- Exercise -
Copy the following data verbatim. Begin at the line that has "1231x613 pixels." and stop after the line that has "[x=1173, y=416]".

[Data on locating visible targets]
○ ○ ○ ○ ○ ○ ○

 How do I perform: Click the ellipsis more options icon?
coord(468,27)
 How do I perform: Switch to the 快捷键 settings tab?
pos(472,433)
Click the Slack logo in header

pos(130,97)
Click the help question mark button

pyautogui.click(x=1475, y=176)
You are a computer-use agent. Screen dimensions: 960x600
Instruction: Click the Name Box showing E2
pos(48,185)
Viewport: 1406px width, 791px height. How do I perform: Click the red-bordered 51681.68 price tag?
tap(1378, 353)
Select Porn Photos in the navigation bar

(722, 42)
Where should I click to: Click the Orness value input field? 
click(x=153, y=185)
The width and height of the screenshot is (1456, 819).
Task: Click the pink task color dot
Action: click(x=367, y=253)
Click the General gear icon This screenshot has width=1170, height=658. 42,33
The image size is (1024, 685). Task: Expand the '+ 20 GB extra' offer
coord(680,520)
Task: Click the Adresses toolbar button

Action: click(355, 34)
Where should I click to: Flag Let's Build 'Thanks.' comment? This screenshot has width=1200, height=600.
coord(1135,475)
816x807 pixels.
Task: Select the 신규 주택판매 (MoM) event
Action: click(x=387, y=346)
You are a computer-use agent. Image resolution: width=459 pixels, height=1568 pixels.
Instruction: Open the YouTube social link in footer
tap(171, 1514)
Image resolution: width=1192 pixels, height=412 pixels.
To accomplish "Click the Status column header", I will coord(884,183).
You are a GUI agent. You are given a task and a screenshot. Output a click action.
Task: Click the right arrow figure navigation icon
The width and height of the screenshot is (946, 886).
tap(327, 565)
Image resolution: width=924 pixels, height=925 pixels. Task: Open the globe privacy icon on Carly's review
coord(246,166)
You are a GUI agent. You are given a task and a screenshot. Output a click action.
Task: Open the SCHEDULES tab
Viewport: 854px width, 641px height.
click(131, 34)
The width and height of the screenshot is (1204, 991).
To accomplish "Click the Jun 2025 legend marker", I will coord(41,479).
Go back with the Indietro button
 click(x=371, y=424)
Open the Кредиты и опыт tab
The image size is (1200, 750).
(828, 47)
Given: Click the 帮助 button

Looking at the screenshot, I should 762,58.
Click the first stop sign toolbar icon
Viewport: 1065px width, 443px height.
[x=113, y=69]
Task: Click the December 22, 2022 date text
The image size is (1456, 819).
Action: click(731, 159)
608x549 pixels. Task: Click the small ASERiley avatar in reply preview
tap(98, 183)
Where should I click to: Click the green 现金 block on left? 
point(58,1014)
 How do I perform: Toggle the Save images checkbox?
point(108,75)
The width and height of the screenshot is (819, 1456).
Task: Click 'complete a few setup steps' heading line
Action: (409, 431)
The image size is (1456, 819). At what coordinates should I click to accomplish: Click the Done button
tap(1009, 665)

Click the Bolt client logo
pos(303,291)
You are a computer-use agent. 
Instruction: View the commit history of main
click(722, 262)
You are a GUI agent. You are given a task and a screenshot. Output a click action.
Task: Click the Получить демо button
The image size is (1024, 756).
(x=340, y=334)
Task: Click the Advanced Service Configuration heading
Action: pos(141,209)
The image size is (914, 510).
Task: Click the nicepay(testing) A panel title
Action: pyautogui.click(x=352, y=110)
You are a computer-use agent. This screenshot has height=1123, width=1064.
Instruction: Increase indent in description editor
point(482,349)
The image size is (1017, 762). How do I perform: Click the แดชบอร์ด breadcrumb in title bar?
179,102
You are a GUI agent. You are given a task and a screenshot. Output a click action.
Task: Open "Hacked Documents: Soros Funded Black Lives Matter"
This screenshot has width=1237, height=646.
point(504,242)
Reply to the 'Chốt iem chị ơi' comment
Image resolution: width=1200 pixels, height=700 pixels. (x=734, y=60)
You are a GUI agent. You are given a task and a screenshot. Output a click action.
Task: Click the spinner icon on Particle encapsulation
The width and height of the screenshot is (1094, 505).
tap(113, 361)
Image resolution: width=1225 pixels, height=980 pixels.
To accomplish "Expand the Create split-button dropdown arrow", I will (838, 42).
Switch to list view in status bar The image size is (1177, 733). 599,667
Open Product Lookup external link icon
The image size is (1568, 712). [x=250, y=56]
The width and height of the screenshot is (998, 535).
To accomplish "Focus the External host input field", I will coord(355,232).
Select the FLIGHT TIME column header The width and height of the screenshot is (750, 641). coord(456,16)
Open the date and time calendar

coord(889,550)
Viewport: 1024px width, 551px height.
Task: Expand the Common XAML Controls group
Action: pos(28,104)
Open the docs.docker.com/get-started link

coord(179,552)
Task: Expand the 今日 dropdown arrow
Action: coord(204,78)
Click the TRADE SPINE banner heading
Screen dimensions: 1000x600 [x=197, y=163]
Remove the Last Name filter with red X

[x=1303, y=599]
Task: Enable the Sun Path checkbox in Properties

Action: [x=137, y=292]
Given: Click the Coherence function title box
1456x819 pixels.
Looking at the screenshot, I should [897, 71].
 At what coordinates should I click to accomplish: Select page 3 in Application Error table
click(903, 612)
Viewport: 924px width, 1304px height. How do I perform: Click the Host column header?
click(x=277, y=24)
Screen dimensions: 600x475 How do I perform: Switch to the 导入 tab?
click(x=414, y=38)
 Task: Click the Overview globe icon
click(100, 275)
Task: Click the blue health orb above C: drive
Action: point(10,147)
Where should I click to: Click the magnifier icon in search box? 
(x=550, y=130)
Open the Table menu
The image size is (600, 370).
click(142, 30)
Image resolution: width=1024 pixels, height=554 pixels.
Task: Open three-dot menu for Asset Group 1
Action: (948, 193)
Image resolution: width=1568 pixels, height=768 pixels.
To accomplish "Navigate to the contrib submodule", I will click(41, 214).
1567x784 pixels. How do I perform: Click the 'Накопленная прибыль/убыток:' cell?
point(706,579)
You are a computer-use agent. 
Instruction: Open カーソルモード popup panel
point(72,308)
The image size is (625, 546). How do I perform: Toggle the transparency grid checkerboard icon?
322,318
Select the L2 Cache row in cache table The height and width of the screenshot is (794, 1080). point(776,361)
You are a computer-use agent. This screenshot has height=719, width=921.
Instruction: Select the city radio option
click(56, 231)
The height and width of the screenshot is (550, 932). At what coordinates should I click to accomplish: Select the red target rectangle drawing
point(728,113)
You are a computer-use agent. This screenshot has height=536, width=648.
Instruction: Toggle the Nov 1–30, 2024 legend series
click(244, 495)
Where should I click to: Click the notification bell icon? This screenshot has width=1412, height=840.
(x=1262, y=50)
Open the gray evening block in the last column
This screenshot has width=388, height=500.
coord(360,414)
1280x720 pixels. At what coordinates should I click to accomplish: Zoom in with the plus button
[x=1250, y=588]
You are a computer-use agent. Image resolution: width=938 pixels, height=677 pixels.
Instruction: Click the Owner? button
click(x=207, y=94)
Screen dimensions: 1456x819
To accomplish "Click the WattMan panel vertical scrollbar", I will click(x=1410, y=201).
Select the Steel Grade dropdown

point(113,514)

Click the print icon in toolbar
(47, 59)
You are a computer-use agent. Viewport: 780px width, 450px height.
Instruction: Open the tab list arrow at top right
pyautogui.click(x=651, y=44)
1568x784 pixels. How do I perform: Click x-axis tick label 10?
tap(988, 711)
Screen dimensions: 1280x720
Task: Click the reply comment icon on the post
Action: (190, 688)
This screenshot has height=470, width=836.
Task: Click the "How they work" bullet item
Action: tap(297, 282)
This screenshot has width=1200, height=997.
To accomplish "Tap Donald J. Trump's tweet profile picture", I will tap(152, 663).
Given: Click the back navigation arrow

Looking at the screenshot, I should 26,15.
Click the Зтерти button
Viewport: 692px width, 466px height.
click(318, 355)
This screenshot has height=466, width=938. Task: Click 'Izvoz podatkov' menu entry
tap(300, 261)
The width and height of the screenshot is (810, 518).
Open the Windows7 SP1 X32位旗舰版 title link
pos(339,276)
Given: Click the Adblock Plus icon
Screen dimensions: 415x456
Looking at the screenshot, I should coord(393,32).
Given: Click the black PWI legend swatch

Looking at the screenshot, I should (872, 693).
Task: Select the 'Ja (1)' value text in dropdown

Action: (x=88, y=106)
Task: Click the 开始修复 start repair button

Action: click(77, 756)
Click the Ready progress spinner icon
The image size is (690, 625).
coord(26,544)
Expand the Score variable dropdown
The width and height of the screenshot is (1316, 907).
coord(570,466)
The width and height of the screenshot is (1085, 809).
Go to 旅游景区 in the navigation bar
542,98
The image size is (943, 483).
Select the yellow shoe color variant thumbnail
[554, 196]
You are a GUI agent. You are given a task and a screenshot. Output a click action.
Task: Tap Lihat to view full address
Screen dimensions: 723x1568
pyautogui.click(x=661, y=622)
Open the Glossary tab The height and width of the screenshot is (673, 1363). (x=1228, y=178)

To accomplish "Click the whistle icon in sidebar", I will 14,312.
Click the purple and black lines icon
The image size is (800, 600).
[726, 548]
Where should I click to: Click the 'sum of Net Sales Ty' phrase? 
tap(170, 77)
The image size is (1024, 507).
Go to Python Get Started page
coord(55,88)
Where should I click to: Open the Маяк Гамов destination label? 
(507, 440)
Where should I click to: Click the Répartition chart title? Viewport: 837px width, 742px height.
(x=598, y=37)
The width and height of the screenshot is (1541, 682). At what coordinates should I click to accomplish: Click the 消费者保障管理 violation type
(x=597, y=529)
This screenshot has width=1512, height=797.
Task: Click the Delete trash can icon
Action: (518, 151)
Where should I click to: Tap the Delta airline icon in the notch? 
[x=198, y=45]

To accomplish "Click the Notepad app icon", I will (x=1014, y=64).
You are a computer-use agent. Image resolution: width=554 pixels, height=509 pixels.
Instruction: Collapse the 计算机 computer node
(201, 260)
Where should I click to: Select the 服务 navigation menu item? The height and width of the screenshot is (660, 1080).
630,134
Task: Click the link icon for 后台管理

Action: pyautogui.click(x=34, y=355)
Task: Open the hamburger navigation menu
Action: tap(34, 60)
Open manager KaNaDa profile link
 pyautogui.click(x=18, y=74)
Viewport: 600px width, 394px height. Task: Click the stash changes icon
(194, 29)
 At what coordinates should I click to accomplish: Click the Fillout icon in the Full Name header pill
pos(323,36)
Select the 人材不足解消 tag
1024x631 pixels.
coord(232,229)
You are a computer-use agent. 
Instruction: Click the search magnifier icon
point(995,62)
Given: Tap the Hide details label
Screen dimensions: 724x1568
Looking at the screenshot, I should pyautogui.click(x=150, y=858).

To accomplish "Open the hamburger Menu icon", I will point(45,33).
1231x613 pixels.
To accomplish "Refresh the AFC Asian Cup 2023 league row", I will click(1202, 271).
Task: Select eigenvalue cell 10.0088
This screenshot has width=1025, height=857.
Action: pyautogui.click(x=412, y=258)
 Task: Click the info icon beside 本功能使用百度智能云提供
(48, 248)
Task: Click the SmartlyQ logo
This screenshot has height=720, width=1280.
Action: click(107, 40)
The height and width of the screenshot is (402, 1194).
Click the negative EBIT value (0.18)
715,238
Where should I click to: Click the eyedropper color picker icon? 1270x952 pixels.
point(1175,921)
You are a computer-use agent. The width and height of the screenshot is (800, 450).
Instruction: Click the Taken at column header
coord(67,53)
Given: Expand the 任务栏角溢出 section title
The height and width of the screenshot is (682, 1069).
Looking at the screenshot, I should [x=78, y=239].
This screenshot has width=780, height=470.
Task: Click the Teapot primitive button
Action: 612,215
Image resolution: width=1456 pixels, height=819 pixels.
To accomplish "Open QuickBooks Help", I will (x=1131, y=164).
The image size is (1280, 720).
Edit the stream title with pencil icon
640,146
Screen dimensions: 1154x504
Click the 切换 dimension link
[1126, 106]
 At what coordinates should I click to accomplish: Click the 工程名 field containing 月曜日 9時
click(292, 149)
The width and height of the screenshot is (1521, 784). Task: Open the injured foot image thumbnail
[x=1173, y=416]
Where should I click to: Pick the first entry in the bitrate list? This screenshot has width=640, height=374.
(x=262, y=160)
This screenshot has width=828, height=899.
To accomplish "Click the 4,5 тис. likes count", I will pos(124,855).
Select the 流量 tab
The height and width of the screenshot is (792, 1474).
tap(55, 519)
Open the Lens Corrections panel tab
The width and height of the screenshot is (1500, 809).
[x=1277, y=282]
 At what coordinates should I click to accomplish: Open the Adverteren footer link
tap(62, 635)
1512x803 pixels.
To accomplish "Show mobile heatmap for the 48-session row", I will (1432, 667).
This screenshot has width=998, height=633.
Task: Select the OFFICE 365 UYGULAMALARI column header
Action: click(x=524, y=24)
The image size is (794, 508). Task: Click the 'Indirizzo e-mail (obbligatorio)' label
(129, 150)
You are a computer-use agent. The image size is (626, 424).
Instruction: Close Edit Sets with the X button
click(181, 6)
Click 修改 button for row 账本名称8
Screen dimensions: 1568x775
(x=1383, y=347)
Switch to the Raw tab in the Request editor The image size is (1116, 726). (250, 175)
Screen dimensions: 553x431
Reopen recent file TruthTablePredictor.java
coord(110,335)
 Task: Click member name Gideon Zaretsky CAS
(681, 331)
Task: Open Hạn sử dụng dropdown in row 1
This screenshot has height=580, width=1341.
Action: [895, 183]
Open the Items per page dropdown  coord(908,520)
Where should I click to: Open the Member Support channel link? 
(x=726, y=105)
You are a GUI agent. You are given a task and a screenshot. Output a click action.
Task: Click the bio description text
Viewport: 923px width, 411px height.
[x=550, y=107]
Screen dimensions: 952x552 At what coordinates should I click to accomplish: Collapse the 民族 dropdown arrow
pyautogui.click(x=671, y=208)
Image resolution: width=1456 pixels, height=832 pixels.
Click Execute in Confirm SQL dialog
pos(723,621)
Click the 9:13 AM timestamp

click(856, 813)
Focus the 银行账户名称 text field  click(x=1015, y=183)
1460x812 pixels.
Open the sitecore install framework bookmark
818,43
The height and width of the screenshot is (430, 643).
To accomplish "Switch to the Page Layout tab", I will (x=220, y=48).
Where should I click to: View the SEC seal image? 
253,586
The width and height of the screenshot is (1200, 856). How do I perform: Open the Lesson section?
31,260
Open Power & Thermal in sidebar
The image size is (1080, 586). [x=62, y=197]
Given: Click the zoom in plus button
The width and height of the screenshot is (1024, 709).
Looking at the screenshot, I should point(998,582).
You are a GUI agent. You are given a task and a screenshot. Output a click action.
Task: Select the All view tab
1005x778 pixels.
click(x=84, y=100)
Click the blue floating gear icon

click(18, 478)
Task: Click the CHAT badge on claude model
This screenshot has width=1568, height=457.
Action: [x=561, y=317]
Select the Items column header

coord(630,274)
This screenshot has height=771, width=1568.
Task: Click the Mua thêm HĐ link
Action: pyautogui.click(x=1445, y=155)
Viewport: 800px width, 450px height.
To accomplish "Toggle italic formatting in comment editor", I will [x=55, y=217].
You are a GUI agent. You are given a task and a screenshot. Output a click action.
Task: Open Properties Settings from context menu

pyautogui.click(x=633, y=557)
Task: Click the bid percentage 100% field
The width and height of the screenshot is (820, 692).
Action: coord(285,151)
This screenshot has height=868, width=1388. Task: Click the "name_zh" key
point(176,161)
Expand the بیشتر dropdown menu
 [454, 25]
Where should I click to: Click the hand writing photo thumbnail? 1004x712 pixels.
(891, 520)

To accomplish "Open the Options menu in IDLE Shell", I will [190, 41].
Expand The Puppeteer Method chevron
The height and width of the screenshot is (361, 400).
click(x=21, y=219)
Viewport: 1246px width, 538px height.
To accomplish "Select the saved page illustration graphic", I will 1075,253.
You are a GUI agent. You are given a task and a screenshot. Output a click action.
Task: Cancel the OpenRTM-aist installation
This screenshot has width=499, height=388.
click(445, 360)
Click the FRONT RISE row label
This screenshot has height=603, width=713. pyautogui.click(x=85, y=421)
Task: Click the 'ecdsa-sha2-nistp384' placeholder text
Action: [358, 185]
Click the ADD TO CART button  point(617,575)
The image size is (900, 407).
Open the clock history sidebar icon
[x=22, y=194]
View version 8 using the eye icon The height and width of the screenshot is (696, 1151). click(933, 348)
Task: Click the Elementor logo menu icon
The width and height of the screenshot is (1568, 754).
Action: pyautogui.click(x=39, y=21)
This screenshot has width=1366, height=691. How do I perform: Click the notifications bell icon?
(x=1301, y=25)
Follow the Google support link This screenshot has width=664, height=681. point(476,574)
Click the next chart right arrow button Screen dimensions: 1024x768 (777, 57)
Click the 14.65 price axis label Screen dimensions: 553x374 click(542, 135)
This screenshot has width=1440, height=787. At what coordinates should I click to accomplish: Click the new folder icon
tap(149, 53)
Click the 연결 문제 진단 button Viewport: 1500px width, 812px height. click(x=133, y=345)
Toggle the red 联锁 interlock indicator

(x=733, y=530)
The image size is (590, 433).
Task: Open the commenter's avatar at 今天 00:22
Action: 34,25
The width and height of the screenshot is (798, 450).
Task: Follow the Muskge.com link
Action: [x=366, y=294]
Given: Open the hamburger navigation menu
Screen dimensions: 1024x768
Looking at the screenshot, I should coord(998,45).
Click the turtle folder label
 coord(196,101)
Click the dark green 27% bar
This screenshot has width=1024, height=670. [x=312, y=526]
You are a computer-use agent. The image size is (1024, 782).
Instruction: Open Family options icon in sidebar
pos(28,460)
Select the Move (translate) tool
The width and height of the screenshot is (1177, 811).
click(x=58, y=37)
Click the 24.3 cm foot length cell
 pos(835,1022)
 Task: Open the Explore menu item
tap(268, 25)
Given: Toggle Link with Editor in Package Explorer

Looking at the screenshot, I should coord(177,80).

○ ○ ○ ○ ○ ○ ○

- Solution to the exercise -
1231x613 pixels.
To accomplish "Refresh the AFC Asian Cup 2023 league row", I will click(1202, 271).
Task: Select eigenvalue cell 10.0088
This screenshot has width=1025, height=857.
Action: pyautogui.click(x=412, y=258)
 Task: Click the info icon beside 本功能使用百度智能云提供
(48, 248)
Task: Click the SmartlyQ logo
This screenshot has height=720, width=1280.
Action: click(107, 40)
The height and width of the screenshot is (402, 1194).
Click the negative EBIT value (0.18)
715,238
Where should I click to: Click the eyedropper color picker icon? 1270x952 pixels.
point(1175,921)
You are a computer-use agent. The width and height of the screenshot is (800, 450).
Instruction: Click the Taken at column header
coord(67,53)
Given: Expand the 任务栏角溢出 section title
The height and width of the screenshot is (682, 1069).
Looking at the screenshot, I should [x=78, y=239].
This screenshot has width=780, height=470.
Task: Click the Teapot primitive button
Action: 612,215
Image resolution: width=1456 pixels, height=819 pixels.
To accomplish "Open QuickBooks Help", I will (x=1131, y=164).
The image size is (1280, 720).
Edit the stream title with pencil icon
640,146
Screen dimensions: 1154x504
Click the 切换 dimension link
[1126, 106]
 At what coordinates should I click to accomplish: Click the 工程名 field containing 月曜日 9時
click(292, 149)
The width and height of the screenshot is (1521, 784). Task: Open the injured foot image thumbnail
[x=1173, y=416]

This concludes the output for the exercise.